The low-cost PVC/bentonite ultrafiltration membranes are prepared by phase inversion method using different coagulation baths involving de-mineralized water and aqueous saturated solution of NH4Cl, NaCl, KCl, MgCl2 and CaCl2. Effect of coagulation bath on membrane performance is investigated by evaluating ternary-phase diagram, membrane morphology, hydrophilicity, porosity, mean pore size, pore density, pure water flux and antifouling behavior using oilfield produced water. Better performing membrane with 5% bentonite loading is obtained from KCl-coagulation bath with pure water permeance-467.5 Lm(-2) h(-1) atm(-1).
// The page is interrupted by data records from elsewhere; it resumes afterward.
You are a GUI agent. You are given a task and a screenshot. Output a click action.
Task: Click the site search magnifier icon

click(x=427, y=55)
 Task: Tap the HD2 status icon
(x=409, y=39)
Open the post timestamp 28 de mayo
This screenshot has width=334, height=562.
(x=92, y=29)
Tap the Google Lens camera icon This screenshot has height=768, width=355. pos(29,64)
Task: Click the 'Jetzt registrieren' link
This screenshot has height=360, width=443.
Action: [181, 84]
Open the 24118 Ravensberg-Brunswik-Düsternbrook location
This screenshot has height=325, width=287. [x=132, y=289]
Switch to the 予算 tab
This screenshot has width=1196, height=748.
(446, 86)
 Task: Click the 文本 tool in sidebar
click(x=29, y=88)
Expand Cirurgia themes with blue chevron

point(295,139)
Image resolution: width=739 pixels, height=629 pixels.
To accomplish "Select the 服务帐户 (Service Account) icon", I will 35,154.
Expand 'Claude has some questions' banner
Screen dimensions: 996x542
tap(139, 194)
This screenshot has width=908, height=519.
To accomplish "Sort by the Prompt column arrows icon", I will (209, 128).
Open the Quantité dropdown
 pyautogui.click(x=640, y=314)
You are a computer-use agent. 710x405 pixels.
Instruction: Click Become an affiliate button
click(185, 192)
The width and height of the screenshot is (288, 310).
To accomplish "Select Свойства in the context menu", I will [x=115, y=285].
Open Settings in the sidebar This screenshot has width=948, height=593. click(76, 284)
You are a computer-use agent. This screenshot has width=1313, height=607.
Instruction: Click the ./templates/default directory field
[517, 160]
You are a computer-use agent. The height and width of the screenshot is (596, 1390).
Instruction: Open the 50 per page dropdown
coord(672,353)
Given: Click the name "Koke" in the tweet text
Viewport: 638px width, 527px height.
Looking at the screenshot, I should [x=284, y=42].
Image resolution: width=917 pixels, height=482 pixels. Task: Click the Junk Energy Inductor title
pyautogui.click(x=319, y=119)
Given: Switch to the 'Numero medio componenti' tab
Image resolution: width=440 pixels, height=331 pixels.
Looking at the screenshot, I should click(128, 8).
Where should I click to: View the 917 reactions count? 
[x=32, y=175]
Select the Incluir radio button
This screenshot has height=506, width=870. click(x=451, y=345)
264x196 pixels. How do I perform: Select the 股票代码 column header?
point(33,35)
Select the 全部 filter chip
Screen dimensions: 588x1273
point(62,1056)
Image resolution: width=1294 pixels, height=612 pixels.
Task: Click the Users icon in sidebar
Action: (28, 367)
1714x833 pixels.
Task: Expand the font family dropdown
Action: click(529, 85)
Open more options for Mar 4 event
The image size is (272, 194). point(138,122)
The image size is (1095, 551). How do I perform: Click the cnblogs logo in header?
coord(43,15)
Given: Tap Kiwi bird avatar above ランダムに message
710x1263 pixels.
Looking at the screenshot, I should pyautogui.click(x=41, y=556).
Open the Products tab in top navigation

Response surface method based on central composite design is employed to enhance the ultrafiltration membrane performance using the optimum design of experiments through maximizing permeate flux as well as oil rejection separately considering following decision variables: PVC and bentonite loading in casting solution, membrane thickness, pH and trans-membrane pressure (TMP). The maximum permeation flux of 421.3 Lm(-2) h(-1) is achieved using PVC-loading-15.01 g, bentonite-loading-1.37 g, membrane thickness-100 mu m, pH-9 and TMP-250 kPa, while maximum oil rejection is 98.6% at PVC-loading-18.0 g, bentonite-loading-0.0 g, membrane thickness-250 mu m, pH-5.1 and TMP-54.4 kPa. Due to conflicting nature of permeation and oil rejection, a multi-objective optimization problem is formulated and solved using an elitist non-dominated sorting genetic algorithm (NSGA-II), resulting the Pareto-optimal solution.